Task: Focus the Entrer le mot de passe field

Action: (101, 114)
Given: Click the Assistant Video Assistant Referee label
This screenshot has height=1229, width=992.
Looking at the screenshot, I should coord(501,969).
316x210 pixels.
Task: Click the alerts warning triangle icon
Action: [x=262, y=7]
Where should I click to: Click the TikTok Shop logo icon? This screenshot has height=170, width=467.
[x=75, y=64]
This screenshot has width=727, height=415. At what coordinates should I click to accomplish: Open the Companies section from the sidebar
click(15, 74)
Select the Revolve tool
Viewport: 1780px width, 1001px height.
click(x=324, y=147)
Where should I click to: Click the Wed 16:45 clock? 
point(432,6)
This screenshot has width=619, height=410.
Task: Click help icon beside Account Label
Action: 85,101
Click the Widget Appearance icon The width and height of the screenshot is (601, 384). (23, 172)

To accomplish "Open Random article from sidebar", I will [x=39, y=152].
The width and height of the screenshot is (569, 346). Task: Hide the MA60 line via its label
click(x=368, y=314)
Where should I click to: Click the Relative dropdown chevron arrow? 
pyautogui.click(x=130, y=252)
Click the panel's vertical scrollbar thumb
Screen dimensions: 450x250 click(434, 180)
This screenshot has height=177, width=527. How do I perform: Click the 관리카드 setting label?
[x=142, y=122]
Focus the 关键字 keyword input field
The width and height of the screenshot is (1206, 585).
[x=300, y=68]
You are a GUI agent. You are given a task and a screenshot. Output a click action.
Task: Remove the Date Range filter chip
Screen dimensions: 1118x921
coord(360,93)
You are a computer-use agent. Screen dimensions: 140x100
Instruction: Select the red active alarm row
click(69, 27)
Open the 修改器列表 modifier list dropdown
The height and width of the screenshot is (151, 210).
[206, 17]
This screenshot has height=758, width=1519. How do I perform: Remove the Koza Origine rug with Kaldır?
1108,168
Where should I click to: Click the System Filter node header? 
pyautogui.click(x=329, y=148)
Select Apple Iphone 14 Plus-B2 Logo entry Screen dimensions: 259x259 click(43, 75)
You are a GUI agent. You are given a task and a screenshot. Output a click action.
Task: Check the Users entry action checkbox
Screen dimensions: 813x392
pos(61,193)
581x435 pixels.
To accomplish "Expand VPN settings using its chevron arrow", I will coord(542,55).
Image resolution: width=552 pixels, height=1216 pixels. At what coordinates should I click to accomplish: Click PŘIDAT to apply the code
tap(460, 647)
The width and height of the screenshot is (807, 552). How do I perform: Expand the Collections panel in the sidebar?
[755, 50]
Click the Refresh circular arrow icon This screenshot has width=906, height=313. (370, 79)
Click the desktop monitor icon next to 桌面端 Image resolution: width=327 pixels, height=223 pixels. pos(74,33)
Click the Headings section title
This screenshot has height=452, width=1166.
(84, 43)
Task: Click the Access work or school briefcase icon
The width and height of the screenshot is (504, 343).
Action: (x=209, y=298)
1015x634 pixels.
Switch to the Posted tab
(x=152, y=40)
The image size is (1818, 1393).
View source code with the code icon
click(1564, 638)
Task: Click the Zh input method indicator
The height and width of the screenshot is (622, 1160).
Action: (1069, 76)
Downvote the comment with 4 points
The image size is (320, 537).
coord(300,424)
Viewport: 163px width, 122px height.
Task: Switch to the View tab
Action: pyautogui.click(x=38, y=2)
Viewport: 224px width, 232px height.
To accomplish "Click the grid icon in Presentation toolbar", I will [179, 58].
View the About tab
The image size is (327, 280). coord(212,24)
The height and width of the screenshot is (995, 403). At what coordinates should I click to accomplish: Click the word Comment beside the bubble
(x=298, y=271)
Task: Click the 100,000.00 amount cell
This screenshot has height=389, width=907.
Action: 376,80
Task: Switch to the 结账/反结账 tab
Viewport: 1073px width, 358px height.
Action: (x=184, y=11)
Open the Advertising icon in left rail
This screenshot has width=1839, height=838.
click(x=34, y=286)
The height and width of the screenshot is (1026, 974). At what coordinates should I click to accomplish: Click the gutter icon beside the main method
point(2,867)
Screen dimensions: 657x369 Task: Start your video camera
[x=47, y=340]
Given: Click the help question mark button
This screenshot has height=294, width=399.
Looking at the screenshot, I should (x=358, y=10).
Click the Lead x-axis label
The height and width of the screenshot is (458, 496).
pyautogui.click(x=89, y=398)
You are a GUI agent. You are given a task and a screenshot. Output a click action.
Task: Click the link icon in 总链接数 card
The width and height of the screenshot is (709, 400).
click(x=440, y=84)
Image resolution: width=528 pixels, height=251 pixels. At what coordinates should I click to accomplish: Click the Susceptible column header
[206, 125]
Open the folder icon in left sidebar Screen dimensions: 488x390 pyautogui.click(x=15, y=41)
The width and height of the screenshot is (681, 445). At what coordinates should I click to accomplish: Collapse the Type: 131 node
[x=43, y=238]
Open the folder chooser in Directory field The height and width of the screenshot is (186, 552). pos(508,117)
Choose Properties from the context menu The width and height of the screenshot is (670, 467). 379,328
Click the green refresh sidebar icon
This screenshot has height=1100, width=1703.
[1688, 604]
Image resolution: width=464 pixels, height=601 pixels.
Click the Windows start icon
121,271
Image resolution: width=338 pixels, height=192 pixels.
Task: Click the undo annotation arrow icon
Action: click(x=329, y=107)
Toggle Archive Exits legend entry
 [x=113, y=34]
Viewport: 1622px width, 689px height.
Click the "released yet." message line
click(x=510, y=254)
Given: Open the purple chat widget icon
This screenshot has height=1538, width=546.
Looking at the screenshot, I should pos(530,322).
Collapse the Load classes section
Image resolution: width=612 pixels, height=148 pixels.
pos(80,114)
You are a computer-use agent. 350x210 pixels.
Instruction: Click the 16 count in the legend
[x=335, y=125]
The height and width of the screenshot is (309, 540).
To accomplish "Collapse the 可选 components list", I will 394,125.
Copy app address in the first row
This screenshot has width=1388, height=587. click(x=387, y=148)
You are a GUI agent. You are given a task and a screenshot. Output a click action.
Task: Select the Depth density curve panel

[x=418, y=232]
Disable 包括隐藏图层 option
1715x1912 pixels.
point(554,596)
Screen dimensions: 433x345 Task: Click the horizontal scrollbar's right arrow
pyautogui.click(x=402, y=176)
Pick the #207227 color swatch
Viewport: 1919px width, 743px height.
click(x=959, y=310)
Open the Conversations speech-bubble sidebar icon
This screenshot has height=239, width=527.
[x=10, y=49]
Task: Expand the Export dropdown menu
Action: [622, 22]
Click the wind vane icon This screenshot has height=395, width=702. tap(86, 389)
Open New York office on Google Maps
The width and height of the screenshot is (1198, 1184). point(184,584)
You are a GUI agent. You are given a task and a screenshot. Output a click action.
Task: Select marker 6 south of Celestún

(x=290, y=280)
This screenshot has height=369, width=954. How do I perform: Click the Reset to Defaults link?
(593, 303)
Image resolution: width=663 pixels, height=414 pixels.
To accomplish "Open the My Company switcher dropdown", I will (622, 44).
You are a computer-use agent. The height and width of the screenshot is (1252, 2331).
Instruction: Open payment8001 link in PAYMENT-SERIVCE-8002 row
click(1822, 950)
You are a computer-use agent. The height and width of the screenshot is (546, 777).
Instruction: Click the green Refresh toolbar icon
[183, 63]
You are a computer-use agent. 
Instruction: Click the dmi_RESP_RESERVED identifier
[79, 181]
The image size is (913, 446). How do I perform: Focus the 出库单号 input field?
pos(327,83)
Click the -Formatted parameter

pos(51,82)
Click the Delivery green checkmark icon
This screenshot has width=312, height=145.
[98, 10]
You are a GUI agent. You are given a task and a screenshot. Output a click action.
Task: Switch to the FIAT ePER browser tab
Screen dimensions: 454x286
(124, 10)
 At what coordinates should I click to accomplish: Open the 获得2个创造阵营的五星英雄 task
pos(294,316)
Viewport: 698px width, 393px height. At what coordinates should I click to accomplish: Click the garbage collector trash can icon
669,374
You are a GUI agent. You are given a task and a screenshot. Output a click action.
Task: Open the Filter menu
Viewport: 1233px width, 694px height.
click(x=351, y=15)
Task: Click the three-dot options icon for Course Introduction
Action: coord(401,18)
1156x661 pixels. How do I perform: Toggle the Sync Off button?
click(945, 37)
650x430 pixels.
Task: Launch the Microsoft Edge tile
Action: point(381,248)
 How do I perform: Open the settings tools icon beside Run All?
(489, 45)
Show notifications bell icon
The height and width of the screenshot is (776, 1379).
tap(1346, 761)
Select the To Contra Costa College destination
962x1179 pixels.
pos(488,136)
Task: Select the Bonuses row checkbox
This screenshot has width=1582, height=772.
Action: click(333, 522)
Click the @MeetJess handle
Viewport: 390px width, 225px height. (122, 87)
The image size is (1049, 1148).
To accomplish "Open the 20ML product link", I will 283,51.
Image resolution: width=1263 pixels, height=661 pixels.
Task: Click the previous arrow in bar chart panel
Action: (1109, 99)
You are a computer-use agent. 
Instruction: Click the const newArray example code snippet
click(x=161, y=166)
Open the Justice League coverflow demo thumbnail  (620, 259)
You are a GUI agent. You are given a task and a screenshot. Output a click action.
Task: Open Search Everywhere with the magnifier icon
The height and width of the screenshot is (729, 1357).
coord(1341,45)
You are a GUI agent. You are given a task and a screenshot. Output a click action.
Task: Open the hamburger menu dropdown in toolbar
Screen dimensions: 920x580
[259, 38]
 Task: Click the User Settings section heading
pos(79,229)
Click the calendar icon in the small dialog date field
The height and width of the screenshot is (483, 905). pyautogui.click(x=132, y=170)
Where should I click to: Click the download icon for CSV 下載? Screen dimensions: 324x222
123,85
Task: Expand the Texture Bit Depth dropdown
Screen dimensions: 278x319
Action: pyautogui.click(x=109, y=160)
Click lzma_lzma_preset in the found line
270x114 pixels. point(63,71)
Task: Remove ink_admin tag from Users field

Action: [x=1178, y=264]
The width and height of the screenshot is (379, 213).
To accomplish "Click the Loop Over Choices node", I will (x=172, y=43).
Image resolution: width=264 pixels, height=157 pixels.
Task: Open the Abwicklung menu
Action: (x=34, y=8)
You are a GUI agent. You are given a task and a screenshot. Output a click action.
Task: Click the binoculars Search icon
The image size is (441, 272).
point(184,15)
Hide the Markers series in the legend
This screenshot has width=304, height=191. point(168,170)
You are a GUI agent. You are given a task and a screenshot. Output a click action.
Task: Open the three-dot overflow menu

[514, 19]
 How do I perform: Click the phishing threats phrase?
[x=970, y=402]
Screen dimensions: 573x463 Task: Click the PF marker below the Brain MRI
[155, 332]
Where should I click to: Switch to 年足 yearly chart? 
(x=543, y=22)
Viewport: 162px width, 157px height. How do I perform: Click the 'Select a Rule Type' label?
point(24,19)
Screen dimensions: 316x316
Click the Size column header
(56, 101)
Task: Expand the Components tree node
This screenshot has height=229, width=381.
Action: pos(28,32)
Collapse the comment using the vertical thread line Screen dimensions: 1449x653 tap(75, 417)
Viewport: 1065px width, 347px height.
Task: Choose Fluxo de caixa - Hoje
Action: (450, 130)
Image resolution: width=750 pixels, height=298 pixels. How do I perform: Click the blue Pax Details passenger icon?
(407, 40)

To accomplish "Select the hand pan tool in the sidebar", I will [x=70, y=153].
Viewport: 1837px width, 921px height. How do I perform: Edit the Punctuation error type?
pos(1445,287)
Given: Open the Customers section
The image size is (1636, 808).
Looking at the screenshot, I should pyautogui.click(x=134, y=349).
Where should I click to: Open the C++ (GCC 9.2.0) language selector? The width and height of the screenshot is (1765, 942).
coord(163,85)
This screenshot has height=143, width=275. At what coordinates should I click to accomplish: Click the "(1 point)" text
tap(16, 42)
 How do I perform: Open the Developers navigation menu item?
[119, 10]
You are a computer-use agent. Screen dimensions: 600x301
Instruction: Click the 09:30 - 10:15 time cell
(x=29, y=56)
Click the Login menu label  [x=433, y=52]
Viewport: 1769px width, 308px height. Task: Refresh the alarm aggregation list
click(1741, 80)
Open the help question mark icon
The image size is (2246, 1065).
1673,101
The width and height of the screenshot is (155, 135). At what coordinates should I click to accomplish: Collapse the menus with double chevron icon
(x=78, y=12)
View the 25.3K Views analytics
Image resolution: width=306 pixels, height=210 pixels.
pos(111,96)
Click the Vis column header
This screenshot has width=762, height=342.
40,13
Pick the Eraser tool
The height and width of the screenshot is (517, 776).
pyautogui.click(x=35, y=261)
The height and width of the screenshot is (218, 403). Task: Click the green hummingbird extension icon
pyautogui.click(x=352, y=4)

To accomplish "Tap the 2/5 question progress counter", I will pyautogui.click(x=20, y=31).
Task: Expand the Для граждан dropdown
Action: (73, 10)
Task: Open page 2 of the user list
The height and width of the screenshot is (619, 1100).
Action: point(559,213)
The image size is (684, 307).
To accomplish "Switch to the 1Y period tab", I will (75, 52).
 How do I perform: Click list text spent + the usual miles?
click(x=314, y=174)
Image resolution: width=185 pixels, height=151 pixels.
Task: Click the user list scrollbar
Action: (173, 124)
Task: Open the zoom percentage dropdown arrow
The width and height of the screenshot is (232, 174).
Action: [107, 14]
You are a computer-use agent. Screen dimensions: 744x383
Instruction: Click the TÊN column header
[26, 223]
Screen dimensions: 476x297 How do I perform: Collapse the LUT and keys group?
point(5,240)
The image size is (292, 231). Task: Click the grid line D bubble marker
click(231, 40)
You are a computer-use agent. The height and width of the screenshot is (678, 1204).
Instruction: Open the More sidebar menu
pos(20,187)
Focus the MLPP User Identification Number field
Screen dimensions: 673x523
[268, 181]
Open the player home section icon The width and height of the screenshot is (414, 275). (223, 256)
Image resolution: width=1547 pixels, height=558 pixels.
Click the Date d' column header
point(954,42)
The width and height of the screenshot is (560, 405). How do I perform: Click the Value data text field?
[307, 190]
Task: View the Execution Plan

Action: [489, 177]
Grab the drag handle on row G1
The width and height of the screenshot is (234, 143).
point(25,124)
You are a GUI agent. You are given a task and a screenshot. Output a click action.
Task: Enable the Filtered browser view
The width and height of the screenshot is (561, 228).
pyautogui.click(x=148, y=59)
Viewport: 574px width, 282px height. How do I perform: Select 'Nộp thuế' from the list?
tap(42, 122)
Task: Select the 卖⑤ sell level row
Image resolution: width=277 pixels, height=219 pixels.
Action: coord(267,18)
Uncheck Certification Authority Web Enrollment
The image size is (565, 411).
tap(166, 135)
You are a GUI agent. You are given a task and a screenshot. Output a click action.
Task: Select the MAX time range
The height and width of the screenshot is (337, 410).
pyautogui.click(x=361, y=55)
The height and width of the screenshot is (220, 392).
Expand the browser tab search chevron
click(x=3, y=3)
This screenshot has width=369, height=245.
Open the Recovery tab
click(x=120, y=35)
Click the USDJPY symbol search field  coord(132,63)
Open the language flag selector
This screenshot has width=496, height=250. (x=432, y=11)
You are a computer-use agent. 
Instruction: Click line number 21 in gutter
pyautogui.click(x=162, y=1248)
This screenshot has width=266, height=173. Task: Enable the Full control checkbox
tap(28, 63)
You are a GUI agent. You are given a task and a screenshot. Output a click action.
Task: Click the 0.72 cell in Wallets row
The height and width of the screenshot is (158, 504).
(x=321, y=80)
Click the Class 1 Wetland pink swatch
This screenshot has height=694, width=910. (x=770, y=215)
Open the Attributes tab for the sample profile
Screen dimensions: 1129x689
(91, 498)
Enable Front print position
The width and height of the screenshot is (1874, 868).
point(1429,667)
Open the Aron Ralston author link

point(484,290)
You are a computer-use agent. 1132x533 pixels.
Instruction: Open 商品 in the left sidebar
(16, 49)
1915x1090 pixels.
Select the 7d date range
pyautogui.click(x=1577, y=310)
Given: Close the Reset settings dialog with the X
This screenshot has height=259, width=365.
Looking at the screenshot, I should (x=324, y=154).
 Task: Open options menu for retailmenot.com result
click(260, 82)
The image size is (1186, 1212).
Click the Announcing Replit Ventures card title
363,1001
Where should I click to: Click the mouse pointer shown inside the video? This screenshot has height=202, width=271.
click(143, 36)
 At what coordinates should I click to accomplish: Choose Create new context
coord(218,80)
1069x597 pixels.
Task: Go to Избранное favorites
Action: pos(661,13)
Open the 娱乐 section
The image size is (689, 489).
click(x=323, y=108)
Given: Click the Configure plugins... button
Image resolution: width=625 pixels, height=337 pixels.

§ **Do this**:
Return the listing above verbatim, from its first line through the line that contains "click(69, 27)", including both of those lines.

§ **Answer for the task**:
Task: Focus the Entrer le mot de passe field

Action: (101, 114)
Given: Click the Assistant Video Assistant Referee label
This screenshot has height=1229, width=992.
Looking at the screenshot, I should coord(501,969).
316x210 pixels.
Task: Click the alerts warning triangle icon
Action: [x=262, y=7]
Where should I click to: Click the TikTok Shop logo icon? This screenshot has height=170, width=467.
[x=75, y=64]
This screenshot has width=727, height=415. At what coordinates should I click to accomplish: Open the Companies section from the sidebar
click(15, 74)
Select the Revolve tool
Viewport: 1780px width, 1001px height.
click(x=324, y=147)
Where should I click to: Click the Wed 16:45 clock? 
point(432,6)
This screenshot has width=619, height=410.
Task: Click help icon beside Account Label
Action: 85,101
Click the Widget Appearance icon The width and height of the screenshot is (601, 384). (23, 172)

To accomplish "Open Random article from sidebar", I will [x=39, y=152].
The width and height of the screenshot is (569, 346). Task: Hide the MA60 line via its label
click(x=368, y=314)
Where should I click to: Click the Relative dropdown chevron arrow? 
pyautogui.click(x=130, y=252)
Click the panel's vertical scrollbar thumb
Screen dimensions: 450x250 click(434, 180)
This screenshot has height=177, width=527. How do I perform: Click the 관리카드 setting label?
[x=142, y=122]
Focus the 关键字 keyword input field
The width and height of the screenshot is (1206, 585).
[x=300, y=68]
You are a GUI agent. You are given a task and a screenshot. Output a click action.
Task: Remove the Date Range filter chip
Screen dimensions: 1118x921
coord(360,93)
You are a computer-use agent. Screen dimensions: 140x100
Instruction: Select the red active alarm row
click(69, 27)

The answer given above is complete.